As such, fry-ups are just as easy to find in London as confused tourists and souvenir shops selling Queen corgi merch.
I’d recommend you start your day off by finding a tasty fry-up near your accommodation, but here are some well-known spots for it close to our next stop, Buckingham Palace:
- Regency Cafe: Very well-known, affordable spot that’s super popular with tourists – been around since 1946, so they’re clearly doing something right.
- Any Wetherspoons pub: Cheap, no-frills chain of pubs that’s a “go to” for many Brits across the UK – main draw is their scarily quick service and bottomless coffee/hot drinks for less than £2. Their full English is pretty standard, but good, and most importantly: cheap.
10:30am (or earlier): Buckingham Palace
Alright, now that you’re fed and the hanger has been pushed aside for just a little bit, it’s time to brave one of the most touristic experiences in your London three day itinerary: the Changing of the Guards at Buckingham Palace, a tradition that dates back over 500 years.
This is of course the formal ceremony during which the iconic red decked soldiers of Buckingham Palace switch out shifts, swapping a ‘New Guard’ in for an ‘Old Guard’. While it’s really just a shift swap like you’d have at any other place of work, this place of work happens to be Buckingham Palace, so there’s plenty more pomp and excitement to it than your standard tag-out.
There’s choreography, there’s music, and it’s overall a grand ol’ time, especially when they whip out unexpected hits like the Game of Thrones theme song.
NOTE: Contrary to popular belief, the Changing of the Guards does NOT take place every day, so be sure to check the schedule here to confirm that it’s happening.
Do I think the Changing of the Guards is a must-do in London? Truth be told, it took me 6 trips to London before I ever saw the full thing. On one hand, it’s good fun and does feel like a quintessentially ‘London’ experience that belongs on a London itinerary, but on the other hand, it’s very crowded, very busy, and you could probably just watch the whole thing on YouTube.
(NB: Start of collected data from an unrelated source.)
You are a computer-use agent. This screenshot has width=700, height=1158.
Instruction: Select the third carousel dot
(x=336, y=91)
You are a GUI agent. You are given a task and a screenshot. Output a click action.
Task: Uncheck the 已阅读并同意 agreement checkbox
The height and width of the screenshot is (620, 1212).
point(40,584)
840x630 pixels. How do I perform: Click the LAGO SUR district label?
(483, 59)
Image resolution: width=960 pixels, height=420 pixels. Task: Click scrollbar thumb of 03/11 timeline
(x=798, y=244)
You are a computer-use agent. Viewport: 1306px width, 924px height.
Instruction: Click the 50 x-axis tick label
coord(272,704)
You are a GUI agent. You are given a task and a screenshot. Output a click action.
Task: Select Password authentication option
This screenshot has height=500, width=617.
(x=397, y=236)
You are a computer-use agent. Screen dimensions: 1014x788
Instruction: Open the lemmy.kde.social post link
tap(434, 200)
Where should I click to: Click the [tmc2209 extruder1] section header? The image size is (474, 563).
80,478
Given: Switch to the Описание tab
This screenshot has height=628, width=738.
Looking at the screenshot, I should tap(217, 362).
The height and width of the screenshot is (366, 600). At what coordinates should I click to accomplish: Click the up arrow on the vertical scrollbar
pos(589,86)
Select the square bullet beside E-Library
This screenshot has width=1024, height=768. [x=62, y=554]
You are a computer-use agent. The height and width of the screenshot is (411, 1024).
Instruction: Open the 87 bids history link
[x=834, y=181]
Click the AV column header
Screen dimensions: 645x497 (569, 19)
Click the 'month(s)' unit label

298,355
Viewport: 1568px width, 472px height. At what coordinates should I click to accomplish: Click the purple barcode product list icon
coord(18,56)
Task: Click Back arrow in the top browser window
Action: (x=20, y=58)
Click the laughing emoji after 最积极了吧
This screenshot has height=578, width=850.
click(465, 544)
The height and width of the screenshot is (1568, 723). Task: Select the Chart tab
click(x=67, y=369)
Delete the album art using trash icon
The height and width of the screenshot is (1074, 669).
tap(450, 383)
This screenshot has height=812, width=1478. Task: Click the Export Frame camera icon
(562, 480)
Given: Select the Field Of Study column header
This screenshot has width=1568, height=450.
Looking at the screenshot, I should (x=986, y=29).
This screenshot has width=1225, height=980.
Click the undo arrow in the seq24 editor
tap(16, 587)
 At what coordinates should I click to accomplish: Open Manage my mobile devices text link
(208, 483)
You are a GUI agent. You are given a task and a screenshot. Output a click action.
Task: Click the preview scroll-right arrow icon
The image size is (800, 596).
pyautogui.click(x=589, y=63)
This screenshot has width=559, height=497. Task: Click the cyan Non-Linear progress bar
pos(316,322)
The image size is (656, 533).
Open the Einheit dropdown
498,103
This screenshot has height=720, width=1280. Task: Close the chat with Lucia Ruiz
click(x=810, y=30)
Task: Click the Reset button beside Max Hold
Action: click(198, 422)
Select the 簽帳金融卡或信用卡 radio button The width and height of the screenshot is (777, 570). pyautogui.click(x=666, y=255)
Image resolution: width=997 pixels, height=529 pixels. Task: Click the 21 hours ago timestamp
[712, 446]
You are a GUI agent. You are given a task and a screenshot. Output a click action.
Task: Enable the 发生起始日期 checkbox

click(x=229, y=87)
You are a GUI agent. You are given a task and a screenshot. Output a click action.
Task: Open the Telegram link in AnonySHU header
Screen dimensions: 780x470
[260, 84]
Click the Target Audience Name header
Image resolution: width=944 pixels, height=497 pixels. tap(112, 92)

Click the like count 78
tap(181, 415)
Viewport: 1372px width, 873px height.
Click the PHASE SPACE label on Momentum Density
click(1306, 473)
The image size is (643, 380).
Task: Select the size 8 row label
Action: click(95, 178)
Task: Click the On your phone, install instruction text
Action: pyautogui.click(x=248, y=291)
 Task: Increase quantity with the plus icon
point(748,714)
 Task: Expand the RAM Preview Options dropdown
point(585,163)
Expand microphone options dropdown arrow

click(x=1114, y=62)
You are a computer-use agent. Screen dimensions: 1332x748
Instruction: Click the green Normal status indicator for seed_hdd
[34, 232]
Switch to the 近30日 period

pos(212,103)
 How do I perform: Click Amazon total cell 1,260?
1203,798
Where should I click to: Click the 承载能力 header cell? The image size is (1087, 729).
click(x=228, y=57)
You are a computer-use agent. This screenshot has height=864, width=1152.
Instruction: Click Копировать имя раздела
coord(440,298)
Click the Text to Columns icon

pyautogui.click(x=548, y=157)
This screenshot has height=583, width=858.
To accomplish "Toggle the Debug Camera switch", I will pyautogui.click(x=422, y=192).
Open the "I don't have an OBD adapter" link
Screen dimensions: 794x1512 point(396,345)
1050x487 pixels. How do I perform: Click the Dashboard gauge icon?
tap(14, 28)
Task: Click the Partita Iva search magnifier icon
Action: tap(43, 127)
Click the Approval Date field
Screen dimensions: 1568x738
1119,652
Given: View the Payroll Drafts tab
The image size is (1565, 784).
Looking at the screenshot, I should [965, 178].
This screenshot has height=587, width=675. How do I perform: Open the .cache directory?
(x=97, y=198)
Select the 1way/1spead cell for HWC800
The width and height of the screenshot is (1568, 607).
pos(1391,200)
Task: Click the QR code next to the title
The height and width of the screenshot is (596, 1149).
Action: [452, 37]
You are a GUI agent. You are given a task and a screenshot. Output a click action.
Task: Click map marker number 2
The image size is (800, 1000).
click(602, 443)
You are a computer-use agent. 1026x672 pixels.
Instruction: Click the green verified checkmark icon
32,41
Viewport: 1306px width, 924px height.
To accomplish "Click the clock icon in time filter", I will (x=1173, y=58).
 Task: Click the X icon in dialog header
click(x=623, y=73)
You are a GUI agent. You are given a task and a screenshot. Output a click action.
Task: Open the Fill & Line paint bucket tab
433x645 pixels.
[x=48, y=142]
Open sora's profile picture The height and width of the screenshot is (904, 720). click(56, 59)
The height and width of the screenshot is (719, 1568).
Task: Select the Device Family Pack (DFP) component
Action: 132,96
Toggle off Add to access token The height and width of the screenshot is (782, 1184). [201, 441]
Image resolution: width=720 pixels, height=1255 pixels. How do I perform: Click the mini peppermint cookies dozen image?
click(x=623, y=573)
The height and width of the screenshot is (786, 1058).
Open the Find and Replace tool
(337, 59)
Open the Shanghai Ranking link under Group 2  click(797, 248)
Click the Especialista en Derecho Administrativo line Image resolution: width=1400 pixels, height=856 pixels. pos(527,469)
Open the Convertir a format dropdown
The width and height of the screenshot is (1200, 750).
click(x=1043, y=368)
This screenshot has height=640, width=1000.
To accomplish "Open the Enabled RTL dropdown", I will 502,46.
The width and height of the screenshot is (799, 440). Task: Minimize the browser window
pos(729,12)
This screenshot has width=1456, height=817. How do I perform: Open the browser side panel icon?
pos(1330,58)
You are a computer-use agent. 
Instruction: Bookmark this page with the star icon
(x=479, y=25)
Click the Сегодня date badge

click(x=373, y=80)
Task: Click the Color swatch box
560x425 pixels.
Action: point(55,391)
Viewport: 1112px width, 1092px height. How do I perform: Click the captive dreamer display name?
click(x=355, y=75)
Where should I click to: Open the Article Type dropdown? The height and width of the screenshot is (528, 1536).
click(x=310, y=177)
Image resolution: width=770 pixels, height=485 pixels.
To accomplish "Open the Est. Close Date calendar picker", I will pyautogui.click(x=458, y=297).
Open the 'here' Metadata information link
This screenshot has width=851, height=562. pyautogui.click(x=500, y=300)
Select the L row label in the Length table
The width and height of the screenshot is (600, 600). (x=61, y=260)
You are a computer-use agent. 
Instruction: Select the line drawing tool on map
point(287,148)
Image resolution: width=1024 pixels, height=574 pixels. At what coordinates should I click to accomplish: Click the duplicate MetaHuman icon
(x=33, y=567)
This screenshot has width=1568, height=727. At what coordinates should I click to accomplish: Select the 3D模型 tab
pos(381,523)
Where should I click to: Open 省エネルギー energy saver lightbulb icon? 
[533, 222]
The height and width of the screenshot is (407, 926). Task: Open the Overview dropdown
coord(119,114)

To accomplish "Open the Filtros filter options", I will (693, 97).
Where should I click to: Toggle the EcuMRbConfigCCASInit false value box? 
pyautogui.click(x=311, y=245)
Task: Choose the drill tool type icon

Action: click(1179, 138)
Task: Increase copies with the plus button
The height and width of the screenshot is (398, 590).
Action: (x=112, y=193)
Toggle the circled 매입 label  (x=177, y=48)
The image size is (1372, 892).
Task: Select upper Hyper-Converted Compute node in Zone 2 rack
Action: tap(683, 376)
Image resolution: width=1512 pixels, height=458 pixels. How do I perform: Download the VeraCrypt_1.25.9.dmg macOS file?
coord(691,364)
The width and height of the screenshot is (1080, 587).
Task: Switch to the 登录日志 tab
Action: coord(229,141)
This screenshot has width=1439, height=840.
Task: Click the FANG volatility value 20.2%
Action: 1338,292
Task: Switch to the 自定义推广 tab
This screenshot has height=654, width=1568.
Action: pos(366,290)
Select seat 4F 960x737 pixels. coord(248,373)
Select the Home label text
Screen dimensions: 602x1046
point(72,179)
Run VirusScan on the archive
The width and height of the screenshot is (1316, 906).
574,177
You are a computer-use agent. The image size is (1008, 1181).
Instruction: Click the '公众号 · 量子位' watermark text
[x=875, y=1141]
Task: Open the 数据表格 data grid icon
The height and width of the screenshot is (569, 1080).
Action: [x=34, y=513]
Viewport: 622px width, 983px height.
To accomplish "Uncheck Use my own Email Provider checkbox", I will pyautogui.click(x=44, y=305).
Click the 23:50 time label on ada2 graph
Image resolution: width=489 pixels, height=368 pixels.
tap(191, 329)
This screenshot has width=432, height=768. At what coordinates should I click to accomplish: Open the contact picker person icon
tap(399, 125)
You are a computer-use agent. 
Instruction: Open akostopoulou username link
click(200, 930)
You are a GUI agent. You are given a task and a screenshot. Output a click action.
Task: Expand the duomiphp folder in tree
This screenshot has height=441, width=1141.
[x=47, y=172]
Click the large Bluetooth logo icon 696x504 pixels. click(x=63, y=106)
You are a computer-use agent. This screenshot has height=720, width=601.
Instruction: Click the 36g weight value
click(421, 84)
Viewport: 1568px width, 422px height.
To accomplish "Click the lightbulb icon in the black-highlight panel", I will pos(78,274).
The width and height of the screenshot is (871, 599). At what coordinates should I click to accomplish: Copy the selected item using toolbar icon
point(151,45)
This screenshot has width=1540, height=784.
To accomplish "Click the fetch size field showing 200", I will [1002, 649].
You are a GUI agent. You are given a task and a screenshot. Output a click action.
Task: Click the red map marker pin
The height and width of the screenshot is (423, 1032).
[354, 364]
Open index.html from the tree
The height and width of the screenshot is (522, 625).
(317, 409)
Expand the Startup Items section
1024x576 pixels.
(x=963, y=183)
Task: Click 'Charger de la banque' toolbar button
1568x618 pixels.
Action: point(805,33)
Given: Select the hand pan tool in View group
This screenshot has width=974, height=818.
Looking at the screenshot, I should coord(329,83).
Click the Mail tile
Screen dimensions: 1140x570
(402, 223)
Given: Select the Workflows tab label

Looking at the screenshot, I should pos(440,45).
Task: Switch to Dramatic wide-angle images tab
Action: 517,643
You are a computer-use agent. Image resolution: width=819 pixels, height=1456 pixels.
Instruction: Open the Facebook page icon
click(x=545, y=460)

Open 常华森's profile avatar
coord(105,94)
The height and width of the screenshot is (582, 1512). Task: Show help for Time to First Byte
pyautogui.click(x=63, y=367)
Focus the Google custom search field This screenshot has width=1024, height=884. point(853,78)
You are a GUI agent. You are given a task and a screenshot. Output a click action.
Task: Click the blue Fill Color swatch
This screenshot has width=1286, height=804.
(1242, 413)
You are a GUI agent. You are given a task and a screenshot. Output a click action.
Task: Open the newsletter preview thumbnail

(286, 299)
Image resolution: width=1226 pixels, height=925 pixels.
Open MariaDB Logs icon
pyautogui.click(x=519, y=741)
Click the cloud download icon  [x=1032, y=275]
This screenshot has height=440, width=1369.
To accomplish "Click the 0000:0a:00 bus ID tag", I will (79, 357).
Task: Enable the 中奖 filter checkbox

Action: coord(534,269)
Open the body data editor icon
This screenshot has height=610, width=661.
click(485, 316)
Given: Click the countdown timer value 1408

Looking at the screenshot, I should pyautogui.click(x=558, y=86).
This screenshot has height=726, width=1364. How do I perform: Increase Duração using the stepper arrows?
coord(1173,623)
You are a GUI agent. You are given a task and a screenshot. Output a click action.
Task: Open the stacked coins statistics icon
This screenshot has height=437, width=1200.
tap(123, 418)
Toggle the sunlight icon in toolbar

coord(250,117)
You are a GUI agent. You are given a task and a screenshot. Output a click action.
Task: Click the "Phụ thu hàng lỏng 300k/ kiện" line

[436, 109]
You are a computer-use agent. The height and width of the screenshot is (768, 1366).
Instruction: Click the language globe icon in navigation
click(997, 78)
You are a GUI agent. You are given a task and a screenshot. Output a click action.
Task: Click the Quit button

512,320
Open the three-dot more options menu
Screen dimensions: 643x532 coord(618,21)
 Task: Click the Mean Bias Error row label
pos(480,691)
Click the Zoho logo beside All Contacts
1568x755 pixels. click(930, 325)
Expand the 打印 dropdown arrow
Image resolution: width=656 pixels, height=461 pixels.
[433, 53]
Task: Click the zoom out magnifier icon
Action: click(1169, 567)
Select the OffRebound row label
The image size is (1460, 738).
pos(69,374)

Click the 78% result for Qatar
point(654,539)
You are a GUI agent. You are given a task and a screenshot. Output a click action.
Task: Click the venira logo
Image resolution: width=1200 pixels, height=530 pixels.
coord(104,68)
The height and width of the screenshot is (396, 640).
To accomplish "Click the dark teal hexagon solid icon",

But hey, if the Changing of the Guards is something you wanted to do, then it’s good to tackle it first, when excitement is still high and you’re not yet done with sweating amidst your fellow tourist brethren.
And if this experience doesn’t sound like your jam, no sweat (heh). There is plenty more to do in the area. Here it is on YouTube.
Morning: Explore Westminster
Bordering Buckingham Palace, you’ll find the next stop of our 3 Day London Itinerary: Westminster.
When it comes to “touristy London”, this area is like an all you can gram buffet.
While synonymous with government affairs (PM residence 10 Downing St and the Houses of Parliament can both be found here), Westminster is also dense with iconic London sights, immortalized over the years by news and popular media.
In this scenic sliver of London, tourists like you and I can feast their eyes on a royal wedding venue (Westminster Abbey), the world’s most famous clock tower (Elizabeth Tower, often erroneously called Big Ben), the largest Catholic Church in the UK (Westminster Cathedral), and a number of famous attractions and sights like Churchill’s War Rooms, Whitehall, and St James Park. The London Eye and Trafalgar Square are both also within close proximity.
So, for this portion of your itinerary, it’s time to explore Westminster and all its touristic delights.
One of the most efficient ways to do this is by booking a tour.
I did a walking tour on my very first trip to London and didn’t regret it one bit! The route we followed was very similar to the one offered by this company, and it was THE best introduction to Westminster.
If you want to get a bit more mileage in, then a bike tour like this one would also be a great idea.
If you’re feeling like a strong independent tourist who don’t need no guide, then you can DIY your own tour on foot. Here are some sights to make sure you don’t miss:
- Westminster Cathedral
- Buckingham Palace
- St James’s Palace + St James’s Park
- Trafalgar Square
- Westminster Abbey
- The Houses of Parliament
- Elizabeth Tower (and Big Ben!)
Lunch: Grab a Meal Deal
After feeding your phone with photos and filling your eyes with sights, it’s your stomach’s turn.
You have a packed itinerary today, so a quick lunch on-the-go is most ideal. If you’re starting to feel hungry, now is the time to indulge in yet another English culinary institution: the most miraculous and venerable Meal Deal.
Meal Deals are set ‘combos’ you can get at a variety UK chains like Boots and Tesco’s. The premise is this: for a small set price (usually less than £5), you can get a main, a drink, and a snack.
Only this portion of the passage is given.